*** Extracted information ***
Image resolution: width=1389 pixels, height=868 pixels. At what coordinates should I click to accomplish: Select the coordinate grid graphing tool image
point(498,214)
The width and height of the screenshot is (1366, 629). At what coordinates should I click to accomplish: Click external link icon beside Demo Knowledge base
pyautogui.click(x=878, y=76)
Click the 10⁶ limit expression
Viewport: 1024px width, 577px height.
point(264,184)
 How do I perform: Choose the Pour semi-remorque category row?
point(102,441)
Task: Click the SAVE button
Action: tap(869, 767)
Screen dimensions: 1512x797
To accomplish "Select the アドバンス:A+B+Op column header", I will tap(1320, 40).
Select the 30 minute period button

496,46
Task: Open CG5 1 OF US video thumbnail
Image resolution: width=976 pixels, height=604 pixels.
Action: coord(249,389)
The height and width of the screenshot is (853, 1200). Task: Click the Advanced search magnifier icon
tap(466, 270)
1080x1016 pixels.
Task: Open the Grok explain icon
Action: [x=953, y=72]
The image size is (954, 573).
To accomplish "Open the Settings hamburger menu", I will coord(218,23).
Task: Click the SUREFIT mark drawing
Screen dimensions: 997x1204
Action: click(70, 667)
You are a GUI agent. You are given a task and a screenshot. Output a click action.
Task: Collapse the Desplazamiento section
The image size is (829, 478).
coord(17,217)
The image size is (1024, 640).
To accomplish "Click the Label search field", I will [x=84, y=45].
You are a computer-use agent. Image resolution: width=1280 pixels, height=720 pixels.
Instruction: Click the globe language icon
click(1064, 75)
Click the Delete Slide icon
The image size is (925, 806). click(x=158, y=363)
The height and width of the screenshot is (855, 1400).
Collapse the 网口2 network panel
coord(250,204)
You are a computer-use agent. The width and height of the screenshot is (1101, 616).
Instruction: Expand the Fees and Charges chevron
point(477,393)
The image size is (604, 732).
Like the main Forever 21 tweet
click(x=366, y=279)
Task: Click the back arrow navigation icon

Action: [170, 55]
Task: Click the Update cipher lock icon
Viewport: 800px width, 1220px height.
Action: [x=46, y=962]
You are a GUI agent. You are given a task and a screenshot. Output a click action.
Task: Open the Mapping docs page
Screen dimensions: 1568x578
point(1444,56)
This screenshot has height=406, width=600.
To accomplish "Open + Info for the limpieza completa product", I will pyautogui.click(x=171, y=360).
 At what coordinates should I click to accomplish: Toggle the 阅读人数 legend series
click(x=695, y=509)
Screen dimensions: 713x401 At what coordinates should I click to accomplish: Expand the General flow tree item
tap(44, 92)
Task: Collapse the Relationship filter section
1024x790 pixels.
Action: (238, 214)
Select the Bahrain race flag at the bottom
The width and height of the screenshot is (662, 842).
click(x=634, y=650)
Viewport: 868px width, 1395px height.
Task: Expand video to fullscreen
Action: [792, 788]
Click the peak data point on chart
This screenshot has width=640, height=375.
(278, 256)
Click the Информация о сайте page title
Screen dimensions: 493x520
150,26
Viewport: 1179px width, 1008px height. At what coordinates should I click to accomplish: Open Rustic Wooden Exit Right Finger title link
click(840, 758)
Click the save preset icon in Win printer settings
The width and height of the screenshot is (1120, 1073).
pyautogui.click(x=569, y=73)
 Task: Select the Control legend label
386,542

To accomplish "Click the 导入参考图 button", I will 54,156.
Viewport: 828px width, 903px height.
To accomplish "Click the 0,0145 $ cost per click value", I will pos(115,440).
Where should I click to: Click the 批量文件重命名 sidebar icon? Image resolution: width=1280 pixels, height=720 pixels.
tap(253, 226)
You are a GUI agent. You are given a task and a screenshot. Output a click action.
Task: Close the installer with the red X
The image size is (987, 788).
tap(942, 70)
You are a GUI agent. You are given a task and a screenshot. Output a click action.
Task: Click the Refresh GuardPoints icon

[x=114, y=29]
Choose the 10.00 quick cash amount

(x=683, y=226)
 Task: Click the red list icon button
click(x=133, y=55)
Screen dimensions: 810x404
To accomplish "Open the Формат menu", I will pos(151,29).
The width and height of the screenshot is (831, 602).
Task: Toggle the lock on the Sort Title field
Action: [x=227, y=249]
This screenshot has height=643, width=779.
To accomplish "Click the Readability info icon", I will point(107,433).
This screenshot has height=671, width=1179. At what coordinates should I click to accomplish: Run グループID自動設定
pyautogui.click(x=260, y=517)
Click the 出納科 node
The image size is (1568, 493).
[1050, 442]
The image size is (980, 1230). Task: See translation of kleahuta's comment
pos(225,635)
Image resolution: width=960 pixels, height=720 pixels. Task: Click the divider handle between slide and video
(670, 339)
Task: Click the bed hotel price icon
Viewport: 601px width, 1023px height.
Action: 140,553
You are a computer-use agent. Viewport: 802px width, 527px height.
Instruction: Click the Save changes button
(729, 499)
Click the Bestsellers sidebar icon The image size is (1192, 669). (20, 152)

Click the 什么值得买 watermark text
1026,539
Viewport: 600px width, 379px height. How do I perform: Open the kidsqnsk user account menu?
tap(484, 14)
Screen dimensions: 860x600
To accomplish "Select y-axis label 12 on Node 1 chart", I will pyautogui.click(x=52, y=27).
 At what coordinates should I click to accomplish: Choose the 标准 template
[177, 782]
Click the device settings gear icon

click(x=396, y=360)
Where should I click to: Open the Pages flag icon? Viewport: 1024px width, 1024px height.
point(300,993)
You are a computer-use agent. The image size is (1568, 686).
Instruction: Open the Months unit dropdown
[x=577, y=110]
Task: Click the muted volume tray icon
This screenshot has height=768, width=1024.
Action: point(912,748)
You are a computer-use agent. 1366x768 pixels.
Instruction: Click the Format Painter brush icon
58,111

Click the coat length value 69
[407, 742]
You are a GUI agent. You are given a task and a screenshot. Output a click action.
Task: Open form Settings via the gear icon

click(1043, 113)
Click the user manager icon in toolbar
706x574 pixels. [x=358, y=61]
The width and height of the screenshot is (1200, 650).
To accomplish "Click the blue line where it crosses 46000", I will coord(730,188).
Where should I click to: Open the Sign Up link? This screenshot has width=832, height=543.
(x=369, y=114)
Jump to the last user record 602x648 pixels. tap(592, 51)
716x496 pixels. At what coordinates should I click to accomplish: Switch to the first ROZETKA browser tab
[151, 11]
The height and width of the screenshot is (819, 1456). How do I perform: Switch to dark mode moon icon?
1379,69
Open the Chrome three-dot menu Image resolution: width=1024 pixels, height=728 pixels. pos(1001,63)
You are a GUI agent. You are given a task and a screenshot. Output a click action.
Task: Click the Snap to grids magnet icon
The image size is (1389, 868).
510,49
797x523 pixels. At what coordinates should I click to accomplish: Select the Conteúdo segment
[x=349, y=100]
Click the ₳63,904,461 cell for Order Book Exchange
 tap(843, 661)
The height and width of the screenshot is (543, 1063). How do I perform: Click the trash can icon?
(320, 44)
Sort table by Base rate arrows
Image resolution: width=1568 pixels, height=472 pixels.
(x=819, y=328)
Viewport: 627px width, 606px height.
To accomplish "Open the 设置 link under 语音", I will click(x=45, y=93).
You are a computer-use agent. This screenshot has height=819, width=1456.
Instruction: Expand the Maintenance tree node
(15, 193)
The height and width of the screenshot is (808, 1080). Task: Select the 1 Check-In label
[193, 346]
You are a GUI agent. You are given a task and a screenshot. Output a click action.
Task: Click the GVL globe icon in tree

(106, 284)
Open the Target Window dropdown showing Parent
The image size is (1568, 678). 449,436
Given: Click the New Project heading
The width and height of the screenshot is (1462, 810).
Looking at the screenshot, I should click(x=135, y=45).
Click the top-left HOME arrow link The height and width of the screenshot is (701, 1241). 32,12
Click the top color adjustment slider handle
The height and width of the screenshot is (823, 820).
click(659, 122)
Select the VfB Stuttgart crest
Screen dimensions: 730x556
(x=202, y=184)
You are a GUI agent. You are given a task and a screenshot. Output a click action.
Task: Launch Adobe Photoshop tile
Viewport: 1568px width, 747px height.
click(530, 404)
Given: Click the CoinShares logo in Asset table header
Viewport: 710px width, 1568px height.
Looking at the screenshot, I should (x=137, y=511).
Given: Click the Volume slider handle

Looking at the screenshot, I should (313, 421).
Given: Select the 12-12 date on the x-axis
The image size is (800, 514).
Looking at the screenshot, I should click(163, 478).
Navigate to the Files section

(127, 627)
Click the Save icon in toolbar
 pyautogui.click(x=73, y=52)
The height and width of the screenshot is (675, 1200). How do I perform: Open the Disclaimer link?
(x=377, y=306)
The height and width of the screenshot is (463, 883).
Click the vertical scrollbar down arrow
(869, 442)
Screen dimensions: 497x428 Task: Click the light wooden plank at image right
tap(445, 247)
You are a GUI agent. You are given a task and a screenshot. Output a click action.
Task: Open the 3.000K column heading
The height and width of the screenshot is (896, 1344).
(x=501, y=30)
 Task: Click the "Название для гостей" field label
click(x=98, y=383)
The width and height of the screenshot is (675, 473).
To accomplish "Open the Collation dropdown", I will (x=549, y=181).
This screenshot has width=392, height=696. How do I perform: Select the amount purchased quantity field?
*** End of Extracted information ***
> Exercise description
Of the lines above, retype only those from the line containing "Task: Click the Refresh GuardPoints icon" through the line containing "You are a computer-use agent. Viewport: 802px", including both, exactly.

> Written answer
Task: Click the Refresh GuardPoints icon

[x=114, y=29]
Choose the 10.00 quick cash amount

(x=683, y=226)
 Task: Click the red list icon button
click(x=133, y=55)
Screen dimensions: 810x404
To accomplish "Open the Формат menu", I will pos(151,29).
The width and height of the screenshot is (831, 602).
Task: Toggle the lock on the Sort Title field
Action: [x=227, y=249]
This screenshot has height=643, width=779.
To accomplish "Click the Readability info icon", I will point(107,433).
This screenshot has height=671, width=1179. At what coordinates should I click to accomplish: Run グループID自動設定
pyautogui.click(x=260, y=517)
Click the 出納科 node
The image size is (1568, 493).
[1050, 442]
The image size is (980, 1230). Task: See translation of kleahuta's comment
pos(225,635)
Image resolution: width=960 pixels, height=720 pixels. Task: Click the divider handle between slide and video
(670, 339)
Task: Click the bed hotel price icon
Viewport: 601px width, 1023px height.
Action: 140,553
You are a computer-use agent. Viewport: 802px width, 527px height.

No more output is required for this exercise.